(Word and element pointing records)
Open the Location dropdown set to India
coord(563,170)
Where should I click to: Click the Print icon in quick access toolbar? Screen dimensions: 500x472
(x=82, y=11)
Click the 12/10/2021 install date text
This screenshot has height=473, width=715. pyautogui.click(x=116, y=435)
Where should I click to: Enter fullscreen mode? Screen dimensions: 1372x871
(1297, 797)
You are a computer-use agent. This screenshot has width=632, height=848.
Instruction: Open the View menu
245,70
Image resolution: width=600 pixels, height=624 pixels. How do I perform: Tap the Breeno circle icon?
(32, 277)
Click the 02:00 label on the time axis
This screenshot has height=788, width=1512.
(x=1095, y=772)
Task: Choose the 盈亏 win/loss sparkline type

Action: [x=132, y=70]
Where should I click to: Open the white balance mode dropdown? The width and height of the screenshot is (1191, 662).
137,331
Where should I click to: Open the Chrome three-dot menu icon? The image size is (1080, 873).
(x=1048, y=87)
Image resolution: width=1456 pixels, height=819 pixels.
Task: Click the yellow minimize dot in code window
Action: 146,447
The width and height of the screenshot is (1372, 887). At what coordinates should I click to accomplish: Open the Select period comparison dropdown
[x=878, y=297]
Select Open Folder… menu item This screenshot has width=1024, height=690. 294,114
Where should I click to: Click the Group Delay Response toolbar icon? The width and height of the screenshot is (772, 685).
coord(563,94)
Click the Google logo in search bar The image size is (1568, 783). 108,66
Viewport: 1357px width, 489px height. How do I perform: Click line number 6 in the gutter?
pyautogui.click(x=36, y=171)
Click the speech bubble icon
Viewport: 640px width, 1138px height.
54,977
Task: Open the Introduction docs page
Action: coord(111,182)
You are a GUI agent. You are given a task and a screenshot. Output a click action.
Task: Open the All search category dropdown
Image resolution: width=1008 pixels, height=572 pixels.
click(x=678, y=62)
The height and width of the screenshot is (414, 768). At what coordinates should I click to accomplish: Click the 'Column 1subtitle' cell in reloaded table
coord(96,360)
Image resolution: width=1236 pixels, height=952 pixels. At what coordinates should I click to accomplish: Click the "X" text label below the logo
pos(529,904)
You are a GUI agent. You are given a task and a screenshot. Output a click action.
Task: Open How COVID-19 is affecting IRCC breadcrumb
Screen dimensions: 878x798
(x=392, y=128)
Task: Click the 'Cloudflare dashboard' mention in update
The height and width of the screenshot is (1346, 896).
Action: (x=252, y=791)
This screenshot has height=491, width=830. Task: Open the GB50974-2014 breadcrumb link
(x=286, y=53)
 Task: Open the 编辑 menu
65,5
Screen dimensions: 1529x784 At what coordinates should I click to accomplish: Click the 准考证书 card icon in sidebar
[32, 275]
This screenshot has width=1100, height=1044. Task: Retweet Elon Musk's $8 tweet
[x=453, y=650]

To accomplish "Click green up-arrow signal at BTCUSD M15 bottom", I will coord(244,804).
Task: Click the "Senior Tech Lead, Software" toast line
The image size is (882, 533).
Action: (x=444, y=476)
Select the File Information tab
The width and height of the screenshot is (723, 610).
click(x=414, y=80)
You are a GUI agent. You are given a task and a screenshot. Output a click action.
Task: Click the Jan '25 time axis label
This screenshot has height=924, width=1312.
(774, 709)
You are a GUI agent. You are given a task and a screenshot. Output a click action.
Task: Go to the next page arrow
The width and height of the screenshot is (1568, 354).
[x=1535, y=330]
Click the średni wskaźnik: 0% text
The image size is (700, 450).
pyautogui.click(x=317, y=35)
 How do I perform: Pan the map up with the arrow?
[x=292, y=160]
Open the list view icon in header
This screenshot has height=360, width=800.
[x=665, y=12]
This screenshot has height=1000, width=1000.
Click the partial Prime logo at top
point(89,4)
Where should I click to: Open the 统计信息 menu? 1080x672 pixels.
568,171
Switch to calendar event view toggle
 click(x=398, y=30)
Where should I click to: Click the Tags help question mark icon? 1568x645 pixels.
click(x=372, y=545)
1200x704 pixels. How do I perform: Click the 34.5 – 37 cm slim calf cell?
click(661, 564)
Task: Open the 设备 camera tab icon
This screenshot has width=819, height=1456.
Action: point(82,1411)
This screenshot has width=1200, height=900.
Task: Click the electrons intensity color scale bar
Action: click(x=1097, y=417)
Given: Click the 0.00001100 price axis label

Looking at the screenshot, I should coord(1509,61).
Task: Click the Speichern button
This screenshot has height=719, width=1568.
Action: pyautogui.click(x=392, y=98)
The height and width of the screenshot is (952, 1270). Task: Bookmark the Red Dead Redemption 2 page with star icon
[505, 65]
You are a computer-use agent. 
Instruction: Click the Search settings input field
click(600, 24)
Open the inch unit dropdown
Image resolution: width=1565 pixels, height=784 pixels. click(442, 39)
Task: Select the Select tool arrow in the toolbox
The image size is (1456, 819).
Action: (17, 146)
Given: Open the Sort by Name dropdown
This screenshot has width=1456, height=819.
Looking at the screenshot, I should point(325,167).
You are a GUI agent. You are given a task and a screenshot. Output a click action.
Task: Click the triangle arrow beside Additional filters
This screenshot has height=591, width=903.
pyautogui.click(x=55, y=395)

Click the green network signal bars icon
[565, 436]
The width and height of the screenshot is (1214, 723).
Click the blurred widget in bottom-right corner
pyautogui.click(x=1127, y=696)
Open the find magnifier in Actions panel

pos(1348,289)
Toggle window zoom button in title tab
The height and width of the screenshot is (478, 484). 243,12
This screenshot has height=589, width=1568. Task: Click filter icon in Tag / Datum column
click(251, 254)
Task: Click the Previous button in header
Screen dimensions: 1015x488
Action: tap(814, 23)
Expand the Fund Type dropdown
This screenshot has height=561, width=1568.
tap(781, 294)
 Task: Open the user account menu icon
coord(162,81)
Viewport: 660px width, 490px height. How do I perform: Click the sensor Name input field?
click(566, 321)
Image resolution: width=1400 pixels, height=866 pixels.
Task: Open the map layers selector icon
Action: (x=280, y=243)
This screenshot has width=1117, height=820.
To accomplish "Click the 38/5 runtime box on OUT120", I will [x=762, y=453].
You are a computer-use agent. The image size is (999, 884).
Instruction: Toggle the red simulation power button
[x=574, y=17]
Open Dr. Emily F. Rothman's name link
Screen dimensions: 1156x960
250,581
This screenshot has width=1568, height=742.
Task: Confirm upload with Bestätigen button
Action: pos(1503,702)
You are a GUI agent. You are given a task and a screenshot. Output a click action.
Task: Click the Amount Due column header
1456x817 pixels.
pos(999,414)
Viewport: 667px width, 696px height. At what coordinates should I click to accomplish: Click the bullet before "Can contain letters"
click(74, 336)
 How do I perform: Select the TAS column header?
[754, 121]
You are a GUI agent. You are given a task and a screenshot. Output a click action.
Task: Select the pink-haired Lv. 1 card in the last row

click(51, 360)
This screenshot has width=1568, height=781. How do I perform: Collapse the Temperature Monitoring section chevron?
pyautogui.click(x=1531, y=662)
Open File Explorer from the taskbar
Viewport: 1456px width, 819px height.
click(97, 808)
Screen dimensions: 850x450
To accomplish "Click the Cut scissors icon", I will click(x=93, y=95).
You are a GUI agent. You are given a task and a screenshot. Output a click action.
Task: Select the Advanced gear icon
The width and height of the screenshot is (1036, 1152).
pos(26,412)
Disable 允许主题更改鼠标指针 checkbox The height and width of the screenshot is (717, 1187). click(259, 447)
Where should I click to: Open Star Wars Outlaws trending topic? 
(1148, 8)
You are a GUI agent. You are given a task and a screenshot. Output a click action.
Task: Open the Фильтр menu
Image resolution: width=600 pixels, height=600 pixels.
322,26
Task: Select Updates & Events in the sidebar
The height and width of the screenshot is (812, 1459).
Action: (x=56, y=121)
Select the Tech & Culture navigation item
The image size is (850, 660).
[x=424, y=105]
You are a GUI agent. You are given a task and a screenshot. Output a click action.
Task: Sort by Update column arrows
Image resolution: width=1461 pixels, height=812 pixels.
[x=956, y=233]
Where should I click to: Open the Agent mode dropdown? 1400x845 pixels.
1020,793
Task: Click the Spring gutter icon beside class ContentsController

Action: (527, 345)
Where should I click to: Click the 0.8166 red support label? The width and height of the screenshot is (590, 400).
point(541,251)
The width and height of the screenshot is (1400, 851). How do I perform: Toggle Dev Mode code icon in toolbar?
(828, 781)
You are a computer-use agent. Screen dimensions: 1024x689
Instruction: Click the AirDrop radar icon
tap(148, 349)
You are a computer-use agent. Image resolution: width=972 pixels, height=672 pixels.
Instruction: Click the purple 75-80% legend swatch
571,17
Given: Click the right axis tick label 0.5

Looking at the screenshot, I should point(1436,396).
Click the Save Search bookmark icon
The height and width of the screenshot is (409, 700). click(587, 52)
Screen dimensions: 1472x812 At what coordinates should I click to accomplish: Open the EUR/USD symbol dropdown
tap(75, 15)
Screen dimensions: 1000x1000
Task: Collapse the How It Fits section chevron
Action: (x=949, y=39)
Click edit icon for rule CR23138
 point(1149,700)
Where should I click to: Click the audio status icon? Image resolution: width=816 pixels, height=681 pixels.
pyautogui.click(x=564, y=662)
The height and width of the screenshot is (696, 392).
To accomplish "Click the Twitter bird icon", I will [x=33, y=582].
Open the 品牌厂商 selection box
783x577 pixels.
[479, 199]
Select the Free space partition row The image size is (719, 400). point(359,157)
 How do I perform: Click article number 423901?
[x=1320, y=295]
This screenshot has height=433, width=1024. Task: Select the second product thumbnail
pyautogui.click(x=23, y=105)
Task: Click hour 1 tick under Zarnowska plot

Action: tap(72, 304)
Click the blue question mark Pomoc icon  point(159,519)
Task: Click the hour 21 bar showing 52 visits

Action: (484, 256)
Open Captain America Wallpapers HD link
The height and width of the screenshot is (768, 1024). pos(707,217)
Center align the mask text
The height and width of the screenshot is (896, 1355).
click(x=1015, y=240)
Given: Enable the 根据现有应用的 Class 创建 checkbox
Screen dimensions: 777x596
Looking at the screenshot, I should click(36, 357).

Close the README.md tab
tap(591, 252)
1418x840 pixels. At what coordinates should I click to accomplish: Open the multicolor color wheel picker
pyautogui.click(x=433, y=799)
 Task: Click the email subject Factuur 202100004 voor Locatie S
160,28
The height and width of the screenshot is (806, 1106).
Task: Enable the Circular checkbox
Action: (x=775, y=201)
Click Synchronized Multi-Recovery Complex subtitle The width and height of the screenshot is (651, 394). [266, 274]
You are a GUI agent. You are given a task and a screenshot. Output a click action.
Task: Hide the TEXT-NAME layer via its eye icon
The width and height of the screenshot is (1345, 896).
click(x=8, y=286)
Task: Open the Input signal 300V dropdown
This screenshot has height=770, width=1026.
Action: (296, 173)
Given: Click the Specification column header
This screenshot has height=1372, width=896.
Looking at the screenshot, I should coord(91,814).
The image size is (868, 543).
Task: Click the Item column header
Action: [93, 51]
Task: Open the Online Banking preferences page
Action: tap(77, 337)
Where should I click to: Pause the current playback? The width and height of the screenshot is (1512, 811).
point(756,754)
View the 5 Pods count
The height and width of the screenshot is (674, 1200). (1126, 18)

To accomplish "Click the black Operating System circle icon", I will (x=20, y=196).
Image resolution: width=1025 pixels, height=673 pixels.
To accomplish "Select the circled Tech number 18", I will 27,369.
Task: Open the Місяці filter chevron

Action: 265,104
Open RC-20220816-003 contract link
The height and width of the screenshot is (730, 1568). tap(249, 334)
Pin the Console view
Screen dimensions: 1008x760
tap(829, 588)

▸ **Goal**:
Return every line of the records above that contains the string "card", treating uppercase and lowercase as distinct.

▸ **Answer to this task**:
Screen dimensions: 1529x784 At what coordinates should I click to accomplish: Click the 准考证书 card icon in sidebar
Task: Select the pink-haired Lv. 1 card in the last row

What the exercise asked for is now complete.